■ **Compito da svolgere**: Cita per intero, senza alcuna modifica, il brano sul discorso del Papa all'Assemblea Generale delle Nazioni Unite.

■ **Brano fornito**:
Ancora una volta, seguendo una tradizione
della quale mi sento onorato, il Segretario Generale delle Nazioni Unite ha
invitato il Papa a rivolgersi a questa onorevole assemblea delle nazioni. A mio
nome e a nome di tutta la comunità cattolica, Signor Ban Ki-moon, desidero
esprimerLe la più sincera e cordiale riconoscenza; La ringrazio anche per le
Sue gentili parole. Saluto inoltre i Capi di Stato e di Governo qui presenti,
gli Ambasciatori, i diplomatici e i funzionari politici e tecnici che li
accompagnano, il personale delle Nazioni Unite impegnato in questa 70.ma
Sessione dell’Assemblea Generale, il personale di tutti i programmi e agenzie
della famiglia dell’ONU e tutti coloro che in un modo o nell’altro partecipano
a questa riunione. Tramite voi saluto anche i cittadini di tutte le nazioni
rappresentate a questo incontro. Grazie per gli sforzi di tutti e di ciascuno
per il bene dell’umanità.

(Voci di dati estratte)
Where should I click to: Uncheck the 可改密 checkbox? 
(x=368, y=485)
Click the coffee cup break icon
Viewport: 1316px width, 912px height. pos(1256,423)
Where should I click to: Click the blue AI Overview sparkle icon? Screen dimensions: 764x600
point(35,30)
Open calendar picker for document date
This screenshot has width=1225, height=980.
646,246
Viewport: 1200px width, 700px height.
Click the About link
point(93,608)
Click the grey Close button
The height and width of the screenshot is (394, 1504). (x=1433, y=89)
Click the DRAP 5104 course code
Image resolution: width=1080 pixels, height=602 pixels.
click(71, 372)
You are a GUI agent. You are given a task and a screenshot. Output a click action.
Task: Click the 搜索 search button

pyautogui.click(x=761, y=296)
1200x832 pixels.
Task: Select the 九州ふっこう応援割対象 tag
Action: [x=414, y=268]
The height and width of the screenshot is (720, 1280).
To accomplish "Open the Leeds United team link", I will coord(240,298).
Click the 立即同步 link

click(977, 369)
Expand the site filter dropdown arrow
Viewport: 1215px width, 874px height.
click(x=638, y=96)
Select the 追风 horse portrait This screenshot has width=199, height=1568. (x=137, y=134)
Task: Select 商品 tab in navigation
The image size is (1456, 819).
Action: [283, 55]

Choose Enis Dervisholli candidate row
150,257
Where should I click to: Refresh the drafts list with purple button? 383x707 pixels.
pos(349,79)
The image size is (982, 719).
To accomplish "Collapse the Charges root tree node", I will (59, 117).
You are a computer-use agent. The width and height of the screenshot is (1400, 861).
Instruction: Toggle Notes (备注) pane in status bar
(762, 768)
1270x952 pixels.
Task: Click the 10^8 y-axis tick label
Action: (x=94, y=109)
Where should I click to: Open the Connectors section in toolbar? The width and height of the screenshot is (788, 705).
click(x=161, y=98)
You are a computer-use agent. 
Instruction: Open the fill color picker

■ **Risposta scritta**:
Ancora una volta, seguendo una tradizione
della quale mi sento onorato, il Segretario Generale delle Nazioni Unite ha
invitato il Papa a rivolgersi a questa onorevole assemblea delle nazioni. A mio
nome e a nome di tutta la comunità cattolica, Signor Ban Ki-moon, desidero
esprimerLe la più sincera e cordiale riconoscenza; La ringrazio anche per le
Sue gentili parole. Saluto inoltre i Capi di Stato e di Governo qui presenti,
gli Ambasciatori, i diplomatici e i funzionari politici e tecnici che li
accompagnano, il personale delle Nazioni Unite impegnato in questa 70.ma
Sessione dell’Assemblea Generale, il personale di tutti i programmi e agenzie
della famiglia dell’ONU e tutti coloro che in un modo o nell’altro partecipano
a questa riunione. Tramite voi saluto anche i cittadini di tutte le nazioni
rappresentate a questo incontro. Grazie per gli sforzi di tutti e di ciascuno
per il bene dell’umanità.